**** Entries supplied

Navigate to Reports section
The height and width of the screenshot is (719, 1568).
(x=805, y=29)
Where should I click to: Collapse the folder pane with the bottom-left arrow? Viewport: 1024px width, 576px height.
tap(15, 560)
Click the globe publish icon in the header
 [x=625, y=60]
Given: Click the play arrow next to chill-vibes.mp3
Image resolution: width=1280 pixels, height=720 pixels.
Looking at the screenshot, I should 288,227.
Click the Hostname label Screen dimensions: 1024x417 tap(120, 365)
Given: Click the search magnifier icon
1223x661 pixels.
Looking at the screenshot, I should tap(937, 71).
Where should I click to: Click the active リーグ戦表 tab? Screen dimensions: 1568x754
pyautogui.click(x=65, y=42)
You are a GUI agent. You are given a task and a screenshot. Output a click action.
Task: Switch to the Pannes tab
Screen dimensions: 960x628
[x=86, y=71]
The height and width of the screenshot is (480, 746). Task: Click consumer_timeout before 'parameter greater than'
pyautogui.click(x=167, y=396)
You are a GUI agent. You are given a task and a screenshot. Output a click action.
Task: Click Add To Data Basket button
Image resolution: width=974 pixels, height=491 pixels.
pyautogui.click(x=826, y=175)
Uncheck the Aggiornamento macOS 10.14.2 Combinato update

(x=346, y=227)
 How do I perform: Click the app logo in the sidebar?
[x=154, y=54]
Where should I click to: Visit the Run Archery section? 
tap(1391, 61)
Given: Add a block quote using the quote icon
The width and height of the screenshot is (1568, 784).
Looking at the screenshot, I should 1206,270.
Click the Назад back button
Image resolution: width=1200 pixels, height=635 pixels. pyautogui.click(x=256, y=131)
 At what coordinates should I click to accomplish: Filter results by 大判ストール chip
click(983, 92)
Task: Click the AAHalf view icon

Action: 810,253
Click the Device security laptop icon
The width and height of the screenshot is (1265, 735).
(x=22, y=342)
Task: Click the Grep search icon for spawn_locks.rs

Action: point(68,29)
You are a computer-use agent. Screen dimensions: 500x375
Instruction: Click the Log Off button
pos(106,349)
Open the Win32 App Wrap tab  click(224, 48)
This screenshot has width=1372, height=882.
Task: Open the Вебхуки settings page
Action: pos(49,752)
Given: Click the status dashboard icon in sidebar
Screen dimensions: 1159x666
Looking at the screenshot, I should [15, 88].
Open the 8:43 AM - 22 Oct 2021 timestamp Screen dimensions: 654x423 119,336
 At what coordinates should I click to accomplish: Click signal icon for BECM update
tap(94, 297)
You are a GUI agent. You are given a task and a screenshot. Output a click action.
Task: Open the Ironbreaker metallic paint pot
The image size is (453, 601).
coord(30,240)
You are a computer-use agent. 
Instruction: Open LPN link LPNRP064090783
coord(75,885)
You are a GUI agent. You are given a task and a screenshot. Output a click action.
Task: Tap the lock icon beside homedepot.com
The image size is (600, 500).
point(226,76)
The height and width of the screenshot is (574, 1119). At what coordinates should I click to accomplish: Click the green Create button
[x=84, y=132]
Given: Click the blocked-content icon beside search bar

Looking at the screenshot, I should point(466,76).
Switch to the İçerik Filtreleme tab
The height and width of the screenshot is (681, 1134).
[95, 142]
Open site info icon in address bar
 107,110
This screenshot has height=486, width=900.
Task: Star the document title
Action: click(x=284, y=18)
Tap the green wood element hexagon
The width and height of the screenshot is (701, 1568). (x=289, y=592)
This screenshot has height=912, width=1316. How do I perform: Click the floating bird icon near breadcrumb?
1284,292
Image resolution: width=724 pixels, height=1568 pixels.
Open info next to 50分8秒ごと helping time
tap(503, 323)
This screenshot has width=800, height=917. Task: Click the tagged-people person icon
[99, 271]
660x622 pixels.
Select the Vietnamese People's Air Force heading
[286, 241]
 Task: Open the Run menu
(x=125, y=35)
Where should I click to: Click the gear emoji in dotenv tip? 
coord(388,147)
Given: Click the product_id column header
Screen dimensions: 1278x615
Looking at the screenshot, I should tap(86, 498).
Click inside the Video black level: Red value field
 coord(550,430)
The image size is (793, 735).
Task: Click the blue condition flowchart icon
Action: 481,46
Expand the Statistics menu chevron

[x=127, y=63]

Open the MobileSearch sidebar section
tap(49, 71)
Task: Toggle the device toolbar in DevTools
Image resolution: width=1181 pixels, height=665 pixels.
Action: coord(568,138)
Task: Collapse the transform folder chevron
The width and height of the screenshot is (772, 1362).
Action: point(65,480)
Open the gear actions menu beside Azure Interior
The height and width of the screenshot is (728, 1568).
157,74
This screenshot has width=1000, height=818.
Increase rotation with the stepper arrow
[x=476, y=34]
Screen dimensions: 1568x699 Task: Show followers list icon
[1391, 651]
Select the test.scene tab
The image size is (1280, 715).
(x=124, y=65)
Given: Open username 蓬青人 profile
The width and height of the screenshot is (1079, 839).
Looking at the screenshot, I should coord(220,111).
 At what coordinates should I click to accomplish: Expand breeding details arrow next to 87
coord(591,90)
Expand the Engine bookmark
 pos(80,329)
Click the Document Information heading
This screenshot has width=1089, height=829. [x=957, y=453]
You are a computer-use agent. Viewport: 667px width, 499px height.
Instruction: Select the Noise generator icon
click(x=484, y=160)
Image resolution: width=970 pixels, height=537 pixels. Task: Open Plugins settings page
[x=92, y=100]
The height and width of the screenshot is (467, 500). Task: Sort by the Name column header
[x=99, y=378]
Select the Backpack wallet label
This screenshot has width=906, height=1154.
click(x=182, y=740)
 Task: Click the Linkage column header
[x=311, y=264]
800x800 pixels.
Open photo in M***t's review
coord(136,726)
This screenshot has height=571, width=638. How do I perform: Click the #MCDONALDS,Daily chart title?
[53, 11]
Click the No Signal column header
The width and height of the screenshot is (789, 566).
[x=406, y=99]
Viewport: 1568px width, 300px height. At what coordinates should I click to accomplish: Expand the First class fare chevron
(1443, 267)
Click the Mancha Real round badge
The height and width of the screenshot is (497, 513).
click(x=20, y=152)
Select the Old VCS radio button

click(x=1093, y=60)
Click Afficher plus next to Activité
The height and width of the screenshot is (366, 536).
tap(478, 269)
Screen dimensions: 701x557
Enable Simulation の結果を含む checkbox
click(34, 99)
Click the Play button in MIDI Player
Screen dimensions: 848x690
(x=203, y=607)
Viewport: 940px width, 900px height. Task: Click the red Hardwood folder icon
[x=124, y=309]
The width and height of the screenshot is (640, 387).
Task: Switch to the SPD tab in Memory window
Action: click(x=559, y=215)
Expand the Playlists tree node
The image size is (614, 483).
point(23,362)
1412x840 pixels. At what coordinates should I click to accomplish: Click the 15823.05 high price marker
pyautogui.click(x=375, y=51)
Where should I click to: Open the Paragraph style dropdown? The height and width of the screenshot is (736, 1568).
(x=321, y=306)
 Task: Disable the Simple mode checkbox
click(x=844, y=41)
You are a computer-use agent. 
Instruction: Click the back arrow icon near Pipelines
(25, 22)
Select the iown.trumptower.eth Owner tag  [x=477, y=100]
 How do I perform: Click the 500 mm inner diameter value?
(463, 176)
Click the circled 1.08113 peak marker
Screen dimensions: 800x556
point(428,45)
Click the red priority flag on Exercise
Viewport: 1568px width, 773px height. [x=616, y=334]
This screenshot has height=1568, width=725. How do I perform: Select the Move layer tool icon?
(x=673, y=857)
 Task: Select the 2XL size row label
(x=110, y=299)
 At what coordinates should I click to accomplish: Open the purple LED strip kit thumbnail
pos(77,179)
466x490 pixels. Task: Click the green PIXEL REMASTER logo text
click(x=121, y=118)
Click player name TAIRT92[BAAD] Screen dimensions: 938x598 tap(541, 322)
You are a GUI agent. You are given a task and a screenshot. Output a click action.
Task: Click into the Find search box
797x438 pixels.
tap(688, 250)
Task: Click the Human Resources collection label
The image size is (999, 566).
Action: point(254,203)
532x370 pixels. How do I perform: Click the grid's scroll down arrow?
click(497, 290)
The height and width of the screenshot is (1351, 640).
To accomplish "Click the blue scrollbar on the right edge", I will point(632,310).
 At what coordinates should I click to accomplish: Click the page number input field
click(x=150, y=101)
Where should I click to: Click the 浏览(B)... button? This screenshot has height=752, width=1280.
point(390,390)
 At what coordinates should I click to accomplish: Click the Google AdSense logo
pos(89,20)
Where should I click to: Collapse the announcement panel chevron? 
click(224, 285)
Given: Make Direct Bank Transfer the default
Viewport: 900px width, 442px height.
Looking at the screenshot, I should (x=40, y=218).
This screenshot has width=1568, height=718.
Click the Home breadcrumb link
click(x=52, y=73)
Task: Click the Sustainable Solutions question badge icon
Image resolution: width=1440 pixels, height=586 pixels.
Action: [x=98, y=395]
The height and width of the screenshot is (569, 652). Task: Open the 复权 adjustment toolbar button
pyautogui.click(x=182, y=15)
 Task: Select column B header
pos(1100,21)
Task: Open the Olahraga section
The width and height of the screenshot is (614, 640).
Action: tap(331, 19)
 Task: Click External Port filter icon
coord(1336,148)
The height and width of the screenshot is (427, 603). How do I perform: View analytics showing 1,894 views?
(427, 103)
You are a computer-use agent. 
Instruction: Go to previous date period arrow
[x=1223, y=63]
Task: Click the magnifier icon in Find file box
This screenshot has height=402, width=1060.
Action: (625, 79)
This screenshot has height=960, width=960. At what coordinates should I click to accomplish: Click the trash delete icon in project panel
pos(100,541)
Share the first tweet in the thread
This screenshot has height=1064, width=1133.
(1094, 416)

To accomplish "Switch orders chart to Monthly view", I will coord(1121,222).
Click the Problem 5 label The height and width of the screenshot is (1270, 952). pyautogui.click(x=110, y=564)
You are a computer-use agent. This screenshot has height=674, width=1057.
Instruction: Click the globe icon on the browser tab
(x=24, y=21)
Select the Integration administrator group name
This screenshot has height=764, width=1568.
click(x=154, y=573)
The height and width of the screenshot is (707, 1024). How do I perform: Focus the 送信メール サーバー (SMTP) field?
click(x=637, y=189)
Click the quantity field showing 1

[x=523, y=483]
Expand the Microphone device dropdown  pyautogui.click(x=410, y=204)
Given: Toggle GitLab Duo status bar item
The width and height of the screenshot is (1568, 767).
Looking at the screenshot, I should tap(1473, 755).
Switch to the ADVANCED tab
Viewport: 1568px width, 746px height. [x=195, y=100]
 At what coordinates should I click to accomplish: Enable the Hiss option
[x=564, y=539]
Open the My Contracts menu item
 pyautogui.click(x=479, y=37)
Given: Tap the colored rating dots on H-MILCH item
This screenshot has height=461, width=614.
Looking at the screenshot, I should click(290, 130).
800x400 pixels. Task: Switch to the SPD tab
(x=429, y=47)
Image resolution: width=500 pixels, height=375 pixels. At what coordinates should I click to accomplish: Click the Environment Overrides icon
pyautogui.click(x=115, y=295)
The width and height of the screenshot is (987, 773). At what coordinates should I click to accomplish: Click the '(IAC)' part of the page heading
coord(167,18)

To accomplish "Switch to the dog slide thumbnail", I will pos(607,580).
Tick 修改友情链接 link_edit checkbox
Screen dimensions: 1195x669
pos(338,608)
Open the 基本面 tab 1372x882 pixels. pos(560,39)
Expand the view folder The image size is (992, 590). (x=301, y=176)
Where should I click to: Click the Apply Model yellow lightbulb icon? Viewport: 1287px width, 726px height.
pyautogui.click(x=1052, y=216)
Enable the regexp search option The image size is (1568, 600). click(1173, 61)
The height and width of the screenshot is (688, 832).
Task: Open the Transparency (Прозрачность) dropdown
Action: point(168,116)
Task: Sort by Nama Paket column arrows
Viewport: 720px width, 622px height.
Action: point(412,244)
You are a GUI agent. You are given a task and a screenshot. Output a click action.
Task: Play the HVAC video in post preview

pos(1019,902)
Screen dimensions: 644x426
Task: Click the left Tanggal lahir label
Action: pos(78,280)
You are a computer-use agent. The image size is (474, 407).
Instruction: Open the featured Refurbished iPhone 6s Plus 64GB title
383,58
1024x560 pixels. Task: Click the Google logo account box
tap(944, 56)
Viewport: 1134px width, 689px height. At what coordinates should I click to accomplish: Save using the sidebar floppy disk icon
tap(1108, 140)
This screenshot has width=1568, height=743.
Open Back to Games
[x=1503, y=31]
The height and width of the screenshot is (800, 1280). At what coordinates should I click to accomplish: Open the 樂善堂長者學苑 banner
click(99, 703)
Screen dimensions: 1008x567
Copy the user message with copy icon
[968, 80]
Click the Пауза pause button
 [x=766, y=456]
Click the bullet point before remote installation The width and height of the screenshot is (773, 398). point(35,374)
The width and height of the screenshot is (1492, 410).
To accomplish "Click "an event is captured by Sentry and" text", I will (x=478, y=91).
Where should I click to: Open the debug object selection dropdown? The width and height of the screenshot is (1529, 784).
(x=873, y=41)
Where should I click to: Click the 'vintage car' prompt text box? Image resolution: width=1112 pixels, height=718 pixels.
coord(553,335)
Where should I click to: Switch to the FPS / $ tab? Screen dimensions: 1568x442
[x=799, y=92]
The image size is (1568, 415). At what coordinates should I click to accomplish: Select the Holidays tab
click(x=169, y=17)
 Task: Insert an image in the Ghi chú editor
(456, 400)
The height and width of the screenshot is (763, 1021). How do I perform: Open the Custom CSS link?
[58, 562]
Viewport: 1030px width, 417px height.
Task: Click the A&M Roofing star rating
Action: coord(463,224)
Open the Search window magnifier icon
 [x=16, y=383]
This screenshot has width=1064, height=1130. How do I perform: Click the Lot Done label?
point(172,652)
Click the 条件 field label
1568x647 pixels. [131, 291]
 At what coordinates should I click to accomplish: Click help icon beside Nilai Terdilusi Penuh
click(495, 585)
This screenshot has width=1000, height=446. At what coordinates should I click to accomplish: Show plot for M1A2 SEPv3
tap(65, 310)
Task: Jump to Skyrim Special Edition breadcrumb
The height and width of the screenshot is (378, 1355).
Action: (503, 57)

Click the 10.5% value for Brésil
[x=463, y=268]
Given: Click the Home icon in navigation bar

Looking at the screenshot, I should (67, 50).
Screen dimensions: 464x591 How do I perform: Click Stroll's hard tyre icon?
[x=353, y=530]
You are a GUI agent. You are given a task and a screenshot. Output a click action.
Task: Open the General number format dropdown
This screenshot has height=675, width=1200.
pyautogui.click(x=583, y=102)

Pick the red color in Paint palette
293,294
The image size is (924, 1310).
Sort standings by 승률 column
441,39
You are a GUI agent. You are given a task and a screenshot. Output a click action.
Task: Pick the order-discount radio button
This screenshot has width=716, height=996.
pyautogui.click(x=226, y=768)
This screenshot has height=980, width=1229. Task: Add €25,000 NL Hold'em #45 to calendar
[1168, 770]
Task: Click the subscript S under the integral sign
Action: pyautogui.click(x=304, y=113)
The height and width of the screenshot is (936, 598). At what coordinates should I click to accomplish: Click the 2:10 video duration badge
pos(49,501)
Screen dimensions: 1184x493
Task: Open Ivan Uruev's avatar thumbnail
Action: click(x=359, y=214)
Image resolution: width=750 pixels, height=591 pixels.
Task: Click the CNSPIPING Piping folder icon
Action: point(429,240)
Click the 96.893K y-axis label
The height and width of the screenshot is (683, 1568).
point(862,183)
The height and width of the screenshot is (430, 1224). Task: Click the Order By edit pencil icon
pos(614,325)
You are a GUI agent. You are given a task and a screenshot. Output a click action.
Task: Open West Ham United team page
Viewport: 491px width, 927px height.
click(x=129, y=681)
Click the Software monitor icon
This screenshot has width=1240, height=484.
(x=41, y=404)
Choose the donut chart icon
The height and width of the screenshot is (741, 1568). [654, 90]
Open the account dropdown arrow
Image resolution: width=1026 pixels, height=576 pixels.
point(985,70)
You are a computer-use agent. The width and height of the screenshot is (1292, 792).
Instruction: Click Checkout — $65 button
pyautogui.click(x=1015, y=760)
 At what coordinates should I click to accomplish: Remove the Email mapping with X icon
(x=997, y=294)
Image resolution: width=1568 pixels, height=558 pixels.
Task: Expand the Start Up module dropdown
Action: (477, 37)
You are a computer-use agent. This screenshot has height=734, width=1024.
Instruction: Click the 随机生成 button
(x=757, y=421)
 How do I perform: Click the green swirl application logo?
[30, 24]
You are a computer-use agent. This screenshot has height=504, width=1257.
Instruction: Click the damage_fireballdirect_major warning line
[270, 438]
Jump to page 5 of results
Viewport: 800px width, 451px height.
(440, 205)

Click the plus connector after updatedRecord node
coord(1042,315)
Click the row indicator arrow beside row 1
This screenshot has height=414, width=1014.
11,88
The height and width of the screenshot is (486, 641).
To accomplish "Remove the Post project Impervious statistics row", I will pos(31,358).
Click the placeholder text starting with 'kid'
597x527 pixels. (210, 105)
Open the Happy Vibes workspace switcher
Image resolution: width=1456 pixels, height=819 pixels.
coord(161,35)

********

Instructions for the task:
Nothing but the lines from the first line of the data through the line with "Given: Add a block quote using the quote icon" should be returned, exactly as they appear, both ends included.

Exercise result:
Navigate to Reports section
The height and width of the screenshot is (719, 1568).
(x=805, y=29)
Where should I click to: Collapse the folder pane with the bottom-left arrow? Viewport: 1024px width, 576px height.
tap(15, 560)
Click the globe publish icon in the header
 [x=625, y=60]
Given: Click the play arrow next to chill-vibes.mp3
Image resolution: width=1280 pixels, height=720 pixels.
Looking at the screenshot, I should 288,227.
Click the Hostname label Screen dimensions: 1024x417 tap(120, 365)
Given: Click the search magnifier icon
1223x661 pixels.
Looking at the screenshot, I should tap(937, 71).
Where should I click to: Click the active リーグ戦表 tab? Screen dimensions: 1568x754
pyautogui.click(x=65, y=42)
You are a GUI agent. You are given a task and a screenshot. Output a click action.
Task: Switch to the Pannes tab
Screen dimensions: 960x628
[x=86, y=71]
The height and width of the screenshot is (480, 746). Task: Click consumer_timeout before 'parameter greater than'
pyautogui.click(x=167, y=396)
You are a GUI agent. You are given a task and a screenshot. Output a click action.
Task: Click Add To Data Basket button
Image resolution: width=974 pixels, height=491 pixels.
pyautogui.click(x=826, y=175)
Uncheck the Aggiornamento macOS 10.14.2 Combinato update

(x=346, y=227)
 How do I perform: Click the app logo in the sidebar?
[x=154, y=54]
Where should I click to: Visit the Run Archery section? 
tap(1391, 61)
Given: Add a block quote using the quote icon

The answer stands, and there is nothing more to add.